Полагая, что они ловко увернулись от опасности и замели следы, Фризин-Ярченко и Коперко-Таратута продолжали действовать, но уже под «контролем» наших охранных органов. Прошло почти два года, пока действующие лица этой небольшой главы не по собственной воле снова встретились с посланцами Карла Шмитца. К тому времени умерли родители Стручковского, не дождавшись своего Адася, были расстреляны отец и сестра Ганса Брауница в Моабитской тюрьме, не дождался наследника бездетный пан Кравецкий, мечтавший все годы о возвращении потерянных в революцию владений…
И памяти по себе не оставили, разве что Карл Шмитц иногда вспоминал своих агентов. О Стручковском до него дошли слухи, что тот погиб на границе при возвращении. В действительности Адам был легко ранен во время задержания, а потом, после первого допроса, пытался симулировать помешательство, но безуспешно. Больше всего тревожило Карла отсутствие сведений о Браунице. Он знал, что его родителей гестапо расстреляло, и все еще надеялся, что тот даст о себе весть. Ведь версия об эмиграции по политическим причинам была разработана с дальним прицелом. Если ему посчастливится акклиматизироваться в красной России, он еще послужит paйху.
Комсомольцы
1Пережитое за последние дни у многих на заставе вызвало тревожные раздумья. Никто из начальства не предъявлял бойцам и командирам каких-либо конкретных обвинений, но люди не могли избавиться от чувства вины за смерть Семенюка. Кольцову казалось, что будь он на месте происшествия да выстави усиленный наряд, — ведь работали люди у самой границы, — можно было предотвратить это бандитское нападение. Еще больше было оснований для угрызения совести у Байды. Он-то мог предупредить людей, когда заметил подозрительное оживление в поместье Кравецкого. При разговоре с Голотой у него даже мелькнула такая мысль: убрать людей из опасной зоны. Потом устыдился, боясь прослыть паникером.

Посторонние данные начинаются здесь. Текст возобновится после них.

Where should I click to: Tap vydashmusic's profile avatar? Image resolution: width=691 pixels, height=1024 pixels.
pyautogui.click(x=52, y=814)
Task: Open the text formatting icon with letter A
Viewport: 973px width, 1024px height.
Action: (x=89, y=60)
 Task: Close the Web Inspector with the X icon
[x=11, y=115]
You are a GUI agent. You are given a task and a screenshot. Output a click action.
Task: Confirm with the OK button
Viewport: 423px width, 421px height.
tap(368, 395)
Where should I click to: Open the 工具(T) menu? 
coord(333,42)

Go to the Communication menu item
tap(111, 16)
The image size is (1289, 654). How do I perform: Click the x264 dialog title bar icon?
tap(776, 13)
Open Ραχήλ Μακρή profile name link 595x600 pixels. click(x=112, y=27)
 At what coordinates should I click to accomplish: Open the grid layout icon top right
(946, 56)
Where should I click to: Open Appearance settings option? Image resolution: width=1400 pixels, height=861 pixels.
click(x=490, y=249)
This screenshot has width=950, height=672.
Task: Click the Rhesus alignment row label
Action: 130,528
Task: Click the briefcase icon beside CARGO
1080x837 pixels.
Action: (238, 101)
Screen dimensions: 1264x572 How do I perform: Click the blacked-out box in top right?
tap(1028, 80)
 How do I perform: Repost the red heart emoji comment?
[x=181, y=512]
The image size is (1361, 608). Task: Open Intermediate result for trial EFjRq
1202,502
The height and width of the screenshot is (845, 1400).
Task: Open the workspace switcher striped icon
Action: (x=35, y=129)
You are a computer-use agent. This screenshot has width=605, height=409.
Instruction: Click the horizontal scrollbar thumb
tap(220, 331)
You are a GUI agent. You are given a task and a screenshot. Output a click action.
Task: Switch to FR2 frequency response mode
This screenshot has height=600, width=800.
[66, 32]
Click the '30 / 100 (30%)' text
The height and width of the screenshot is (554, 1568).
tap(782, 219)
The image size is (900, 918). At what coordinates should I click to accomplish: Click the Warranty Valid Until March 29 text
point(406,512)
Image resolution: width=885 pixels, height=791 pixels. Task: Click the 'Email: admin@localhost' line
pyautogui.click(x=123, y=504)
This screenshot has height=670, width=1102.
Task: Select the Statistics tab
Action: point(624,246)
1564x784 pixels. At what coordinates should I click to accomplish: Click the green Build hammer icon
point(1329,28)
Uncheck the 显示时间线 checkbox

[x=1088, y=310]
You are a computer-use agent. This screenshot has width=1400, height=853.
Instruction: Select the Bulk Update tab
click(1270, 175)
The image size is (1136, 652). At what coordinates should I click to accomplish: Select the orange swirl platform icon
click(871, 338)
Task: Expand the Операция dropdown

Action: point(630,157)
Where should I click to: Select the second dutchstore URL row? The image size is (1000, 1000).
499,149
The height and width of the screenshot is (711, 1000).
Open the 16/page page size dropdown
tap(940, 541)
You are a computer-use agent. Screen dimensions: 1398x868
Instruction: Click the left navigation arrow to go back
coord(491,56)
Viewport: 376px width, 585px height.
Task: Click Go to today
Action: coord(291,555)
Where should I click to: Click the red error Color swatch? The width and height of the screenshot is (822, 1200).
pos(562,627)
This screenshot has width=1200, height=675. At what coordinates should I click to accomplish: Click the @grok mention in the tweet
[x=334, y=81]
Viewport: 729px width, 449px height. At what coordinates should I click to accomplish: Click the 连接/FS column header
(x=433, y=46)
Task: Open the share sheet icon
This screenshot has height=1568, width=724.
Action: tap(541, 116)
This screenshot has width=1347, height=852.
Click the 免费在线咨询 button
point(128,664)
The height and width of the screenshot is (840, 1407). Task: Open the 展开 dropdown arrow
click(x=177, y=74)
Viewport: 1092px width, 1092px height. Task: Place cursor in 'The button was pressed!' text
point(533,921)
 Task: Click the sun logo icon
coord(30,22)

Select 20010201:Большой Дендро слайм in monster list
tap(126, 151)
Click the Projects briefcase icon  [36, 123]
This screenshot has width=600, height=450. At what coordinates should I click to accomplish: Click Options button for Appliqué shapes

— Не кажется ли тебе, Сергей Васильевич, что мы незаметно превращаемся в обыкновенных чинуш, что ли, как-то обюрократились и полагаемся только на приказ? Ведь за все время у нас не было большого, настоящего разговора с комсомольцами. А это же важнейшая обязанность коммунистов. И на место Семенюка надо избрать достойного человека. Вот давай и проведем собрание, поговорим с ребятами, послушаем их.
— Я тоже думал об этом. Хорошо бы пригласить кого-нибудь из отряда, скажем, комиссара.
— И пригласим, «Солдат» не откажется, — улыбнулся Антон, вспомнив, как пограничники величают между собой Шумилова.
Нелегко проводить большие собрания на границе, где днем и ночью, не зная передышки, приходится стоять на вахте: наряды не отменишь. А почти все бойцы — комсомольцы. Часто даже положенное время для отдыха приходится отбирать у пограничника. Бытующая в армейских частях поговорка «солдат спит, а служба идет» совершенно не вяжется с пограничными условиями. Чувство ответственности за охрану границы здесь господствует над всеми помыслами человека. В любую минуту может прозвучать приказ: «В ружье!», и тогда не до сна и отдыха.
Время для собрания выбрали перед боевым расчетом. Военком откликнулся на просьбу политрука, приехал в Лугины. Старшина Тимощенко все предусмотрел. В последние дни он с особым тщанием осматривал свое хозяйство: его назначили помощником начальника заставы. Это не могло не радовать человека, и в то же время ему почему-то жаль расставаться с прежней должностью. Все здесь делалось под его непосредственным руководством, а зачастую собственными руками. Сумеет ли сержант Егоров, которому поручили исполнять обязанности старшины, усмотреть за всем хозяйством?